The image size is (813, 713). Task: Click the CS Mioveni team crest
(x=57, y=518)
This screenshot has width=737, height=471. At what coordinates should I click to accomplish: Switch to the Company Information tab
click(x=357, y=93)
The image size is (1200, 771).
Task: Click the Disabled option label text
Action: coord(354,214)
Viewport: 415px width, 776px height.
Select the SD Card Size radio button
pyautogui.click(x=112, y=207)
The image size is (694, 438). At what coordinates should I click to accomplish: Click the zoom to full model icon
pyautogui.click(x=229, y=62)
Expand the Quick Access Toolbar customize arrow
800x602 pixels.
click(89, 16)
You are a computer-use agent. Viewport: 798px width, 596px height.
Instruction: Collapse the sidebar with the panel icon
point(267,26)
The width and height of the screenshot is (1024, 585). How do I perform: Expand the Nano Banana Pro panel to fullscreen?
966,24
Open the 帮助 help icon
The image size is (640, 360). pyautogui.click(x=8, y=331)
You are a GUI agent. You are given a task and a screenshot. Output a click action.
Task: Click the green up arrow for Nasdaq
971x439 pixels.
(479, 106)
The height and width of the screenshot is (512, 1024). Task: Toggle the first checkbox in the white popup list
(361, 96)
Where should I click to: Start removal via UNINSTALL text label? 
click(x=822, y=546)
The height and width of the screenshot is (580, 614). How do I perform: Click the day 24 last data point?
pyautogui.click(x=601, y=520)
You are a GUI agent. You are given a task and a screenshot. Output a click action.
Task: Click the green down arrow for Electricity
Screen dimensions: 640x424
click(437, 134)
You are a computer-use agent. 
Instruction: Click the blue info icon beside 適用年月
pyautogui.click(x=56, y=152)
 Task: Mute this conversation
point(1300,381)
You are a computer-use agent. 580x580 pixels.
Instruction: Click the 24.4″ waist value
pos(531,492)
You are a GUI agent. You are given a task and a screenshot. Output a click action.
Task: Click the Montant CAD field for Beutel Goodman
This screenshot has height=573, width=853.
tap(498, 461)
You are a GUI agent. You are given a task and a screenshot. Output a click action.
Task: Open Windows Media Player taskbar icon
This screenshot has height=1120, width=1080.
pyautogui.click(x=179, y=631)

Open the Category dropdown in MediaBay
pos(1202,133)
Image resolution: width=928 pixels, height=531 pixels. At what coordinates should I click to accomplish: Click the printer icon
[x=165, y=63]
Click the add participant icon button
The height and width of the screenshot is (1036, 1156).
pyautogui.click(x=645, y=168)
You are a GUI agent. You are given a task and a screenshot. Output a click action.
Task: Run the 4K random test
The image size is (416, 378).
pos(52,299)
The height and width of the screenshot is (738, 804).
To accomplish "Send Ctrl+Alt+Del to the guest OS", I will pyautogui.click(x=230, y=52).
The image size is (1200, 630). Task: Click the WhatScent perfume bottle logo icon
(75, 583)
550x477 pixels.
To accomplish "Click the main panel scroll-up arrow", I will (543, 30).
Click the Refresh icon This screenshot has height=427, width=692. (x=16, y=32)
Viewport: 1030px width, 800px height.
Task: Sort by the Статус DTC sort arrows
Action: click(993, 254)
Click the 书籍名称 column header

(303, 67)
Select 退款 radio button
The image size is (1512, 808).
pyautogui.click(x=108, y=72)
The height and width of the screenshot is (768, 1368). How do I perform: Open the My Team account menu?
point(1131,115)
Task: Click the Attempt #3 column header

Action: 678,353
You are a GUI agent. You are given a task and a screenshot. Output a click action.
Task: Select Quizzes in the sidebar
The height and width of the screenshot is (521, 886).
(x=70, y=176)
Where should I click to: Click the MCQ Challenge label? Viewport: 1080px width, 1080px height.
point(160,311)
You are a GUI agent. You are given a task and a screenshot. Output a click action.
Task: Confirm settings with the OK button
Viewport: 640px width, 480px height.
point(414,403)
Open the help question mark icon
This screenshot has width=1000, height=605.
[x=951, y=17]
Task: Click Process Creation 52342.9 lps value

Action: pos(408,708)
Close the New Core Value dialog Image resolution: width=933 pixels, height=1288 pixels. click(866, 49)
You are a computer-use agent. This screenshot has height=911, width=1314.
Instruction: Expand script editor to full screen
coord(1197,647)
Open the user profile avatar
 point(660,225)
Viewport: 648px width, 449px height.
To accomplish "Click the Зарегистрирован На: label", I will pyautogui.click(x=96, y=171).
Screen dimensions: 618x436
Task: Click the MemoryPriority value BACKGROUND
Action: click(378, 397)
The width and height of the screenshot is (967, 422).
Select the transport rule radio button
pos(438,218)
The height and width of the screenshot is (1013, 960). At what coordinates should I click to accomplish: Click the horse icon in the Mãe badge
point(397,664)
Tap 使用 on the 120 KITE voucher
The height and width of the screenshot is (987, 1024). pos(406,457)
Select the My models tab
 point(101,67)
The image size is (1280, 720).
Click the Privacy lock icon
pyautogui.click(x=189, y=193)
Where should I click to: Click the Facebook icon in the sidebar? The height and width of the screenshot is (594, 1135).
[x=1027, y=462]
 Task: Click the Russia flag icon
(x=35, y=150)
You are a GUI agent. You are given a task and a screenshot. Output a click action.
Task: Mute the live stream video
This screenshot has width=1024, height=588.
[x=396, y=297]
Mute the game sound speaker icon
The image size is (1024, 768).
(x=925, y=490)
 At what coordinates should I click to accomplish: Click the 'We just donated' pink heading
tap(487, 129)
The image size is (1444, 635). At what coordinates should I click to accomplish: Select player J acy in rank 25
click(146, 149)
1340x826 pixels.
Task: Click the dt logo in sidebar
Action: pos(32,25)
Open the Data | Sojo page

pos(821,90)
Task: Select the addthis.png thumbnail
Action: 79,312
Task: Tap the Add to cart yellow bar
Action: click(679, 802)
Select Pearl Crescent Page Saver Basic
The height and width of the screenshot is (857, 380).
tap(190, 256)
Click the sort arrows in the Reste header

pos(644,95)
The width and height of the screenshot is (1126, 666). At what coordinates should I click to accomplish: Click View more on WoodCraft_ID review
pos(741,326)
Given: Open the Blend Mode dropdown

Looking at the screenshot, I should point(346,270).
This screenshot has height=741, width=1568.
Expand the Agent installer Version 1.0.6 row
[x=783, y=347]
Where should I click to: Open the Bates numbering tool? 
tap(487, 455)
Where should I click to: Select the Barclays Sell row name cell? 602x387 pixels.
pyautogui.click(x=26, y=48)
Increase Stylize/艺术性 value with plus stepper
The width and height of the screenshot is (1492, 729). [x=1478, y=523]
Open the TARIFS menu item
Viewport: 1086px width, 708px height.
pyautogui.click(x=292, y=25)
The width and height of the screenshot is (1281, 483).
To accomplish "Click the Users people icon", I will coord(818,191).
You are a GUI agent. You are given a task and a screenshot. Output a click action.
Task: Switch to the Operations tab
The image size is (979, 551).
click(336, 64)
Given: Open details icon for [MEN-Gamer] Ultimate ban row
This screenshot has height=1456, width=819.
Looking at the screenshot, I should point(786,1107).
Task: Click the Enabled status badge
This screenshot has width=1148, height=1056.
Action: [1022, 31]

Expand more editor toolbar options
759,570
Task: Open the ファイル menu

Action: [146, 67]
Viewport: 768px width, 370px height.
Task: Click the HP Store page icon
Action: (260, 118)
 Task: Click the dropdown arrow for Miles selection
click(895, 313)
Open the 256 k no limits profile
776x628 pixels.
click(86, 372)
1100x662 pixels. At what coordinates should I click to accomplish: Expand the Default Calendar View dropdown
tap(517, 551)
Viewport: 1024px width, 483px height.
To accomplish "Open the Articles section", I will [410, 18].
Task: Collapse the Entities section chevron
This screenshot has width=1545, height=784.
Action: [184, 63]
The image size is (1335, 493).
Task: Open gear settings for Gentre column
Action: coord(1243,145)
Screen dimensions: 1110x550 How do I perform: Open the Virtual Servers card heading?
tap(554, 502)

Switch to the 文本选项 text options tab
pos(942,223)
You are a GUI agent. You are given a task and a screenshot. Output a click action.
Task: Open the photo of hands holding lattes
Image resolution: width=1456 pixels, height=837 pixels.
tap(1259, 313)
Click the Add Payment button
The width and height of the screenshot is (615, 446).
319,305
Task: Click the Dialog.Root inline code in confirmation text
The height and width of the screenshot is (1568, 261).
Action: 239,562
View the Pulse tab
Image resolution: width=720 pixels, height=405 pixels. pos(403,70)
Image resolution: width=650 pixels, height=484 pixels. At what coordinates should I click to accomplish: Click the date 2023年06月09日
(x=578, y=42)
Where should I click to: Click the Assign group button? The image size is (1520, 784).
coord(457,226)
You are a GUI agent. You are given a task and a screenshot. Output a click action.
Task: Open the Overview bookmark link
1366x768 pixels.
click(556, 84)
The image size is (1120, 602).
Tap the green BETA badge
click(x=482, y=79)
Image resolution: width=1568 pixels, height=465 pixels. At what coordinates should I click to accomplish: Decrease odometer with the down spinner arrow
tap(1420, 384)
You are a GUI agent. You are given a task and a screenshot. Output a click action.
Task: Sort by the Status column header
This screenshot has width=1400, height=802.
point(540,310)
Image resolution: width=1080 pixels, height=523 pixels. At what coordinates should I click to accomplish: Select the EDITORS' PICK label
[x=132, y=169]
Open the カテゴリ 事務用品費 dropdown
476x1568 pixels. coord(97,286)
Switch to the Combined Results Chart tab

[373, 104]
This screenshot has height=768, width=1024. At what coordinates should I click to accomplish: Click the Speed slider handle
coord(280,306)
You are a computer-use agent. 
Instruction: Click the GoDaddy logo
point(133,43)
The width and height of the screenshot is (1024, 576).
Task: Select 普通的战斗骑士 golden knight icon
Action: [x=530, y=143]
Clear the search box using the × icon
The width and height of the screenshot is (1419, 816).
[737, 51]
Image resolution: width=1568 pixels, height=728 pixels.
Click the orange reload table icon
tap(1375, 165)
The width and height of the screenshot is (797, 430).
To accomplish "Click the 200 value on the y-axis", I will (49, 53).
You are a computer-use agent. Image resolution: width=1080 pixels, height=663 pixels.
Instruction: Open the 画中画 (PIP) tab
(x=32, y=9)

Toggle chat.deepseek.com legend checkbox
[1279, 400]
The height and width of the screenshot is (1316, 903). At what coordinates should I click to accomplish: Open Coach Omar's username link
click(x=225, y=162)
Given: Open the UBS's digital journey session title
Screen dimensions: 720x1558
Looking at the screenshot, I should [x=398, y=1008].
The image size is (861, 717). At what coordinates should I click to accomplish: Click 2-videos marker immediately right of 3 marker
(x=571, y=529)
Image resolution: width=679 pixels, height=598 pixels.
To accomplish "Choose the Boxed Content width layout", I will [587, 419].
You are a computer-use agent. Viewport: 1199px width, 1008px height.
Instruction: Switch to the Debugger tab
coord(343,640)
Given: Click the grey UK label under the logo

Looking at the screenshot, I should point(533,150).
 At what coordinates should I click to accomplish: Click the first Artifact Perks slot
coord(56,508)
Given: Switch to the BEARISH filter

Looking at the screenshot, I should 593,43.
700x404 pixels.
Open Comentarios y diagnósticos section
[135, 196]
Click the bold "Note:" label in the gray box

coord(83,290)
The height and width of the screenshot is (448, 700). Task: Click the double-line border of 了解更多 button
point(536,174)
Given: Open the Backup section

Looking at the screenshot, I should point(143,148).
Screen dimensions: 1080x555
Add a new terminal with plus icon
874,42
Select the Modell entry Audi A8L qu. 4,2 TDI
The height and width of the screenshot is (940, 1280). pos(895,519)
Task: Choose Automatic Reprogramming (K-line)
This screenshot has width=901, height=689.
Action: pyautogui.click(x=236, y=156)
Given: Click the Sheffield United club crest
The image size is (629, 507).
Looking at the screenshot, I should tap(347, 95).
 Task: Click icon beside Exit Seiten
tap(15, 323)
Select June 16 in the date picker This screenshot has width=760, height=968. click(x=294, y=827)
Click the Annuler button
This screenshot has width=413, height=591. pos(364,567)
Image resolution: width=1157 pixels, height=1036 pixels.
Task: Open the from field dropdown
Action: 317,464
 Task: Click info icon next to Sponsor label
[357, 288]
————
▶ _Work required_:
Search the entries for the word "Choose", then gather every line that has it.

▶ _Solution for this exercise_:
To accomplish "Choose the Boxed Content width layout", I will [587, 419].
Task: Choose Automatic Reprogramming (K-line)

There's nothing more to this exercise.